Max Hirshkowitz, PhD, has received the National Sleep Foundation’s (NSF) Lifetime Achievement Award.
The Lifetime Achievement Award is the organization’s highest honor, recognizing an individual who has demonstrated exemplary leadership in the field of sleep health. The award celebrates the recipient’s connection to NSF’s non-profit, public health mission through their extensive professional contributions to the field, and to the work of the organization.

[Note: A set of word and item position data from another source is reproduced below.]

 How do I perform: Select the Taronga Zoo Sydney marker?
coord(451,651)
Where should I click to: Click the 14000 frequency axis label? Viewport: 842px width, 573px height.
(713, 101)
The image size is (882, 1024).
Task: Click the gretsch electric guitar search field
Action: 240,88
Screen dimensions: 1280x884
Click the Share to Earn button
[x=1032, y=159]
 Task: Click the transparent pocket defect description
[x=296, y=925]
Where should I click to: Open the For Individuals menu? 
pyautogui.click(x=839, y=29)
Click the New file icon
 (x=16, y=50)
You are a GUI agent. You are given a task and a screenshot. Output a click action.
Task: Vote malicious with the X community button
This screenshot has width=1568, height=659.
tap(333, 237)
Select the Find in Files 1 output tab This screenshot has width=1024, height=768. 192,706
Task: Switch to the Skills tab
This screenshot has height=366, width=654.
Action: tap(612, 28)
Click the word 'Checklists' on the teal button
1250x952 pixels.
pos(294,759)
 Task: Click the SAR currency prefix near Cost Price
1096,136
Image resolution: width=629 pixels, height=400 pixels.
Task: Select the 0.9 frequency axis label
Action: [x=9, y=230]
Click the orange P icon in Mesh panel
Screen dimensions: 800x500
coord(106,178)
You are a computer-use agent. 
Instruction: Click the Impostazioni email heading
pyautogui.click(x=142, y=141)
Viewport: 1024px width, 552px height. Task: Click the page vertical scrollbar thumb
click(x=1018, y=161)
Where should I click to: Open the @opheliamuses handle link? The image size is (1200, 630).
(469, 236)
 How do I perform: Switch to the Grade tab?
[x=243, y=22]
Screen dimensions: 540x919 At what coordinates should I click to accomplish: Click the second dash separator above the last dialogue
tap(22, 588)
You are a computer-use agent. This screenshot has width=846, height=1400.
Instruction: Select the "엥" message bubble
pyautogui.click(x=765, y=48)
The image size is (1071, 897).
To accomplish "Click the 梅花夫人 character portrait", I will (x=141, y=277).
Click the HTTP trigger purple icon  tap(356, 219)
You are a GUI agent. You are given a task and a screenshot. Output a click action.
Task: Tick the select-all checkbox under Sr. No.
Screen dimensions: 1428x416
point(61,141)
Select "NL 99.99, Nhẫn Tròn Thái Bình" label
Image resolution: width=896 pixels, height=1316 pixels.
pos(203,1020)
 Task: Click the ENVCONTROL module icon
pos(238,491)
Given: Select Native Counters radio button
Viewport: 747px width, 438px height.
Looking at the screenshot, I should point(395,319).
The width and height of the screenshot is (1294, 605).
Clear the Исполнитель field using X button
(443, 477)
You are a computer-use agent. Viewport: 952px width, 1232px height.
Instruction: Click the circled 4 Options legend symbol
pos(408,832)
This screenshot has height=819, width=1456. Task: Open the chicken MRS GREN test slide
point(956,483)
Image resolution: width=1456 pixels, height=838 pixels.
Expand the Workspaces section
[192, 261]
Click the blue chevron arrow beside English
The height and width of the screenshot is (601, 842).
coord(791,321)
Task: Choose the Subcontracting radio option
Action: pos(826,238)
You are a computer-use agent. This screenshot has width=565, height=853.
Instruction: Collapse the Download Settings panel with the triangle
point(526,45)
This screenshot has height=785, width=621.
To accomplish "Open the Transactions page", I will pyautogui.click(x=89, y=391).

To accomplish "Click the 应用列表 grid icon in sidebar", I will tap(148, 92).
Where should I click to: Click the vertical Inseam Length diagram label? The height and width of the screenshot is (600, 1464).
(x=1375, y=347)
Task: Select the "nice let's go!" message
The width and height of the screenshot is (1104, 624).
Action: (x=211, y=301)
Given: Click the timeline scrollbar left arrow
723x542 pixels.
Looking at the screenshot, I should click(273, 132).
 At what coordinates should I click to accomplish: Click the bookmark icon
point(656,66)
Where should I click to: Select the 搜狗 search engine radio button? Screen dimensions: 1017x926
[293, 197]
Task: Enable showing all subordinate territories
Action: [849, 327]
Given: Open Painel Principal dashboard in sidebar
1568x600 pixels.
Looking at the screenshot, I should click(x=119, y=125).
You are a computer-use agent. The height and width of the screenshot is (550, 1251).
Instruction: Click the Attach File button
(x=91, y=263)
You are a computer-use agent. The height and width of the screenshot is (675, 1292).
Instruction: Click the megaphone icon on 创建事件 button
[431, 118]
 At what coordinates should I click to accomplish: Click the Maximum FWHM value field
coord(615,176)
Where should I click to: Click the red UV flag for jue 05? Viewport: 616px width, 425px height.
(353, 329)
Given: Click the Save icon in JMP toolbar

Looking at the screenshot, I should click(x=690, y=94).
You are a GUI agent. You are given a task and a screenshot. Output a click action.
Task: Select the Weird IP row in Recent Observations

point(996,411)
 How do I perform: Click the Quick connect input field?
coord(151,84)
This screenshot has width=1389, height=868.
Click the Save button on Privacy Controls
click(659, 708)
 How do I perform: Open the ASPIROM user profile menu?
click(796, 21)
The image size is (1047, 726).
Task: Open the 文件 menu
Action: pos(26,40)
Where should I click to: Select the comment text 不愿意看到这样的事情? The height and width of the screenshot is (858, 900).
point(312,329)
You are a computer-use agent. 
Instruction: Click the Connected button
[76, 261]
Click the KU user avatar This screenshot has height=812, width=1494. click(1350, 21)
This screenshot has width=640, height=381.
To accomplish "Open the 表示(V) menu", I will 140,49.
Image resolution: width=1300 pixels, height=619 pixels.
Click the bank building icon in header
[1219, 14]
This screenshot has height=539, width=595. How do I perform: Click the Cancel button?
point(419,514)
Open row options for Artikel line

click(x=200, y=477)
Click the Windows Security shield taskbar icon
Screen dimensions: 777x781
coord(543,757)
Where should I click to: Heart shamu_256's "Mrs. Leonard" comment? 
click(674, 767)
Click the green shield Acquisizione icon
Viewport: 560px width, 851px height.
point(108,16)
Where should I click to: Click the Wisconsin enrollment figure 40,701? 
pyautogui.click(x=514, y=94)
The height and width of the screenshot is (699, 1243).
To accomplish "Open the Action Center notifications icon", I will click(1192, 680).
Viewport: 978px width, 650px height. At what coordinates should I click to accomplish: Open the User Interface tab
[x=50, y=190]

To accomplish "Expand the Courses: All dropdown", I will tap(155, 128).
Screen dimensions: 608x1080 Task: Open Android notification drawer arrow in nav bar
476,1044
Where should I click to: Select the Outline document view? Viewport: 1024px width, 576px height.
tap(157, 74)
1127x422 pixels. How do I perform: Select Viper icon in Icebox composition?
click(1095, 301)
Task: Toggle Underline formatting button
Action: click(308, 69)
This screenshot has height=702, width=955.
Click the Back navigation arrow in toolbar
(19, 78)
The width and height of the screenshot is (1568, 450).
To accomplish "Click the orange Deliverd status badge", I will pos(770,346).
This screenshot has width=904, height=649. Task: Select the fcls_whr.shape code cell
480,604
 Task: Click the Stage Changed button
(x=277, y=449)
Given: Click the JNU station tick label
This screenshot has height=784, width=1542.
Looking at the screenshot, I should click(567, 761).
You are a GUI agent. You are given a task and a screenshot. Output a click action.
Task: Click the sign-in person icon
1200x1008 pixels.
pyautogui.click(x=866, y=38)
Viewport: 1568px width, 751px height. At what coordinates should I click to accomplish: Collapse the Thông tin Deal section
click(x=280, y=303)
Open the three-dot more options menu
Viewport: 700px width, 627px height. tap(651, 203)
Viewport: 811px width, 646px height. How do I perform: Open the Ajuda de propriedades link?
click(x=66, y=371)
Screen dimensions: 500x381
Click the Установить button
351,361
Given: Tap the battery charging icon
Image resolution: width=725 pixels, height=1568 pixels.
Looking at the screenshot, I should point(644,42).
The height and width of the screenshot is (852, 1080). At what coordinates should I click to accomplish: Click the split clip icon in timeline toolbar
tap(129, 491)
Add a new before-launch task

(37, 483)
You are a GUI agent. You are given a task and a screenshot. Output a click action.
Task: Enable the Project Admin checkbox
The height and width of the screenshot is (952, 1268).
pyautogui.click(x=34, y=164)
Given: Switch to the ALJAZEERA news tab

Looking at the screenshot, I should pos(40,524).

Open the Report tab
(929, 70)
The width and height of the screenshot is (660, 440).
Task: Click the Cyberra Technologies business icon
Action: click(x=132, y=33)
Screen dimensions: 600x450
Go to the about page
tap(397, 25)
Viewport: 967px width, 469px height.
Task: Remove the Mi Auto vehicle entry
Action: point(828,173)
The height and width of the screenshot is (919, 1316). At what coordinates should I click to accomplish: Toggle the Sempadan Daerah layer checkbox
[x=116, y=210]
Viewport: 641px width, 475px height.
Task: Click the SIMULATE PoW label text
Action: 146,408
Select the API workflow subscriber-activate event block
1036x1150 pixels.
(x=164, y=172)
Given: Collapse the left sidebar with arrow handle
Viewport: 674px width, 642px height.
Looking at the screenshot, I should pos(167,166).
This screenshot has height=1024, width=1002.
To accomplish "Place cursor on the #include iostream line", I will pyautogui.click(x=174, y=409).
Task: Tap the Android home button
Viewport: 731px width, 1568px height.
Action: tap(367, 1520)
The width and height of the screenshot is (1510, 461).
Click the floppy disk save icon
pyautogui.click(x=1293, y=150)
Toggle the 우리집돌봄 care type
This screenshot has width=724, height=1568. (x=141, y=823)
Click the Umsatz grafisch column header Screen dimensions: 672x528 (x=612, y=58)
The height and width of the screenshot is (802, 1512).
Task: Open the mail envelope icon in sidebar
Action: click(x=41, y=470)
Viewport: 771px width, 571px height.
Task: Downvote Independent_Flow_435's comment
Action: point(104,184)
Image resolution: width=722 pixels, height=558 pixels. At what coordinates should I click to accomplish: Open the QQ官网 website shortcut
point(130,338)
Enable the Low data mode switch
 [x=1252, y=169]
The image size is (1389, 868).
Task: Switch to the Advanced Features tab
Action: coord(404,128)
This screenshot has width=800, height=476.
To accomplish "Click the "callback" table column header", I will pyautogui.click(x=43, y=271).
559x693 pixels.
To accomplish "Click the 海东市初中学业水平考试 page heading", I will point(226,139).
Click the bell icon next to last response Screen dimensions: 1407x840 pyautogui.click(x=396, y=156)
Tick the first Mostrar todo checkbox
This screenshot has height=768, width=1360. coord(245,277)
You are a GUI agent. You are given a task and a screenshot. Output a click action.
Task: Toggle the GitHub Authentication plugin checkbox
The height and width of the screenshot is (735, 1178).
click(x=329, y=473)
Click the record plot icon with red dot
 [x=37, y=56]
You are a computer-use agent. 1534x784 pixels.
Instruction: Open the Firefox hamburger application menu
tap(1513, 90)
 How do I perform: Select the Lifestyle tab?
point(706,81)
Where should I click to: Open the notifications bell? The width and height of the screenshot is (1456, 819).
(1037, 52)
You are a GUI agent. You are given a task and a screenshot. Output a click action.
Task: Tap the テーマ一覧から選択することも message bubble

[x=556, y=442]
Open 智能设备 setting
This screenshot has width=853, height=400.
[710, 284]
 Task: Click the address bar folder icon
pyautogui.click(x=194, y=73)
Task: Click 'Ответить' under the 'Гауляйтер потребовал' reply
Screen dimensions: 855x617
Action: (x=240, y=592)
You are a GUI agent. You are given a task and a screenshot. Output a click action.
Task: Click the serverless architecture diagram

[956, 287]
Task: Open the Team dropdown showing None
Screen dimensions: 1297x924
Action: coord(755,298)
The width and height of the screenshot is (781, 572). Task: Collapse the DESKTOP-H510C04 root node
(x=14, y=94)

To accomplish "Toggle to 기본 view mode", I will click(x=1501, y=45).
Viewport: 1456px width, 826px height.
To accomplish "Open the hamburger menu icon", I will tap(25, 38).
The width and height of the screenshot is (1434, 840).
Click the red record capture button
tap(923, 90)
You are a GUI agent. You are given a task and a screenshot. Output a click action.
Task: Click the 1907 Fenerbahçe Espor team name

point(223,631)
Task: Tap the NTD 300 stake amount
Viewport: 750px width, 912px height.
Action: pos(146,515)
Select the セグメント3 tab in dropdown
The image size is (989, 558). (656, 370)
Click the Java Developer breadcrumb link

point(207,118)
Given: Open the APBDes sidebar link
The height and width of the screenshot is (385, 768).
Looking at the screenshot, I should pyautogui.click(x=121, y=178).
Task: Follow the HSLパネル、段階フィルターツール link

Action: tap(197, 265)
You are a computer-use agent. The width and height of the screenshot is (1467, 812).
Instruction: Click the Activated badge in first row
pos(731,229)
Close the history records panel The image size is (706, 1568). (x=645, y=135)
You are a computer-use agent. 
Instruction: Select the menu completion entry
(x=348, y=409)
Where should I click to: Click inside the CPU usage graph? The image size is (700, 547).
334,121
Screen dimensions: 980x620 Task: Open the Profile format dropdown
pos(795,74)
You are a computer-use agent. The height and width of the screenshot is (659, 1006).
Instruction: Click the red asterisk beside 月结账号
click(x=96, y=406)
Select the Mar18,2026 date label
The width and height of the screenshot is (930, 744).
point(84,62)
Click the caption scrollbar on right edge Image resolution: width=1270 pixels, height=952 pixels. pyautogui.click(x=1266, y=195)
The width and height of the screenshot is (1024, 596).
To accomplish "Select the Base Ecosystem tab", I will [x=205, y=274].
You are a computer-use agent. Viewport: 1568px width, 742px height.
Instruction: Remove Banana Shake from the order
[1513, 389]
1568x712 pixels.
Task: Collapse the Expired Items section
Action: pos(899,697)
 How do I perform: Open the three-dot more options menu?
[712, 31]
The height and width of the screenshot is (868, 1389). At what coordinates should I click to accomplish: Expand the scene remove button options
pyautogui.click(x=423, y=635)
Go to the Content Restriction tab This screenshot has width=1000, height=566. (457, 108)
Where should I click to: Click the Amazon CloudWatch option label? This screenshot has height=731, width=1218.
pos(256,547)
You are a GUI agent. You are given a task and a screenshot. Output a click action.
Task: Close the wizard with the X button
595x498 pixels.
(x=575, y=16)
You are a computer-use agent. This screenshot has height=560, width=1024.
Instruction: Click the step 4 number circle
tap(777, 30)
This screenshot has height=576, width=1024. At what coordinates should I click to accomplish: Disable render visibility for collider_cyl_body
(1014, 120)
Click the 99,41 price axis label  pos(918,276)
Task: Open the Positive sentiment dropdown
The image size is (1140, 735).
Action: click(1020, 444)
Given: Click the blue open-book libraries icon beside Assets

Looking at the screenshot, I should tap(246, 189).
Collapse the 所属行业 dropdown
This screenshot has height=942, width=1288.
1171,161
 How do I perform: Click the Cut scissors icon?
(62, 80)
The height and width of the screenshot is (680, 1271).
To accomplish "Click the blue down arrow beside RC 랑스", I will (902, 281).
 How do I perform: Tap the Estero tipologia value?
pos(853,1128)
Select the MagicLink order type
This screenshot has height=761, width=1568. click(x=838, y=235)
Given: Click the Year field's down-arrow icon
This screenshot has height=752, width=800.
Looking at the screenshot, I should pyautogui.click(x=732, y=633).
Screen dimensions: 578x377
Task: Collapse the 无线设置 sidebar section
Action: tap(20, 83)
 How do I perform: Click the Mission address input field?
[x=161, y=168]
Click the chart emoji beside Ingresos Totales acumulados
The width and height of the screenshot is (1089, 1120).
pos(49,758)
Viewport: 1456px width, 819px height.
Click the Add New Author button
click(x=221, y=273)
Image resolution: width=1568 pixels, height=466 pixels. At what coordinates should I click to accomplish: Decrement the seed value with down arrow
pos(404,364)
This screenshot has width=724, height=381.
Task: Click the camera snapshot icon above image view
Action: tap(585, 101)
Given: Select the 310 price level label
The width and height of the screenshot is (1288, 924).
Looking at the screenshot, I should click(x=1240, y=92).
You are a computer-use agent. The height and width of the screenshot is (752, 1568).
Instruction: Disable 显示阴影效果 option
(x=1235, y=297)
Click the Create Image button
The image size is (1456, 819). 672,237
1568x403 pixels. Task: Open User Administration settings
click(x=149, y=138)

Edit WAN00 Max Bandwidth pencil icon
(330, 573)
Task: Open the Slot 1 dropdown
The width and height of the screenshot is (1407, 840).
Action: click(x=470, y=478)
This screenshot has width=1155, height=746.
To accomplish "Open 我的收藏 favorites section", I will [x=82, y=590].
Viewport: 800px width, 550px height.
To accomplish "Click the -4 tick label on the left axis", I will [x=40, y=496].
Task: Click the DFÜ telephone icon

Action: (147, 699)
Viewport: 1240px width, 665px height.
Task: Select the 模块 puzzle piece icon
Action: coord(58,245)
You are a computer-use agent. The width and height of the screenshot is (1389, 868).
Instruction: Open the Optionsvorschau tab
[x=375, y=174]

“NSF is honored to present Dr. Hirshkowitz with our Lifetime Achievement Award. His work as a scientist and his keen understanding of how to objectively measure and describe sleep, especially through polysomnography and evolving sleep monitoring technologies, has been pivotal in the field. Beyond the importance of his research, he is a noted educator and mentor who has made a significant impact on scores of active professionals in sleep disorders research, sleep medicine, and our broader work in public sleep health at NSF,” says Temitayo Oyegbile-Chidi, board chair of NSF.
Hirshkowitz is a retired consulting professor at Stanford University School of Public Health and full professor at Baylor College of Medicine, department of medicine. He was the founder and director of the Sleep Disorders and Research Center at the Michael E. DeBakey Houston Veteran Affairs Medical Center and training director of the Baylor Sleep Medicine Fellowship Training Program.
His research focused on sleep disorders, including obstructive sleep apnea and insomnia, fatigue management, and workplace safety. He was a member of NSF’s Consensus Panels that produced NSF’s landmark 2015 Sleep Duration Guidelines, Sleep Quality Recommendations, and Sleep Satisfaction Tool. Hirshkowitz also actively represented NSF in its collaboration with the Consumer Technology Association to develop definitions and sleep measurement and performance standards for consumer wearables and other devices.
Hirshkowitz served on numerous national and international committees, National Institutes of Health scientific review panels, and advisory boards, including having served on the board of NSF from 2009 to 2017 and as its chair from 2016 to 2017. He has authored hundreds of peer-reviewed articles and served on the editorial board of multiple journals, including Sleep Health, Sleep Medicine, and Sleep Research.